How FAR 52.215-22 and FAR 52.215-23 Work Together

One of the most common sources of confusion is the relationship between these two numbered sections. FAR 52.215-22 is a solicitation provision, meaning it applies during the proposal phase before a contract is awarded. Its job is to collect information: it requires offerors to break out their own costs versus subcontractor costs so the Contracting Officer can see how the work is divided. FAR 52.215-23 is the contract clause, meaning it becomes part of the actual contract after award. It contains the enforceable definitions, the rules on what constitutes an excessive charge, and the government’s remedies when those rules are violated.

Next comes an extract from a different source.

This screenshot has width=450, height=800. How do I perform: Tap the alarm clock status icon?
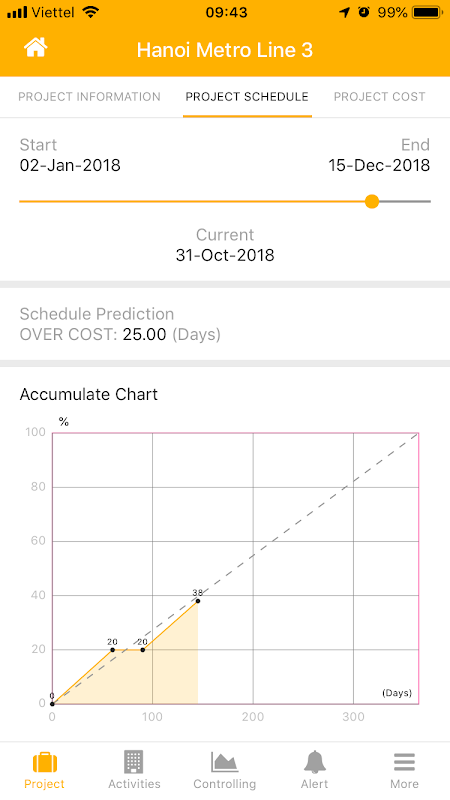(x=364, y=12)
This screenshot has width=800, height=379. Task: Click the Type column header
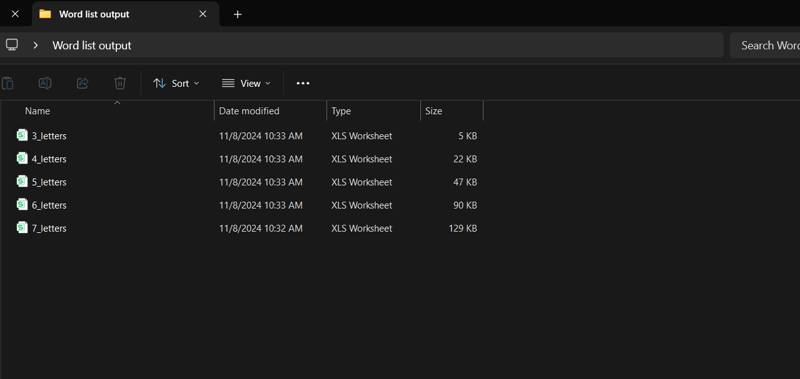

FAR 52.215-22 explicitly borrows its key terms from 52.215-23. The provision states that “added value,” “excessive pass-through charge,” “subcontract,” and “subcontractor” all carry the meanings defined in the 52.215-23 clause included in the same solicitation.1Acquisition.GOV. 48 CFR 52.215-22 – Limitations on Pass-Through Charges-Identification of Subcontract Effort Whenever a solicitation includes 52.215-22, it will also include 52.215-23, and together they form the full pass-through charge framework.2Acquisition.GOV. FAR 15.408 Solicitation Provisions and Contract Clauses

Key Definitions

Three definitions from FAR 52.215-23 control how the entire framework operates.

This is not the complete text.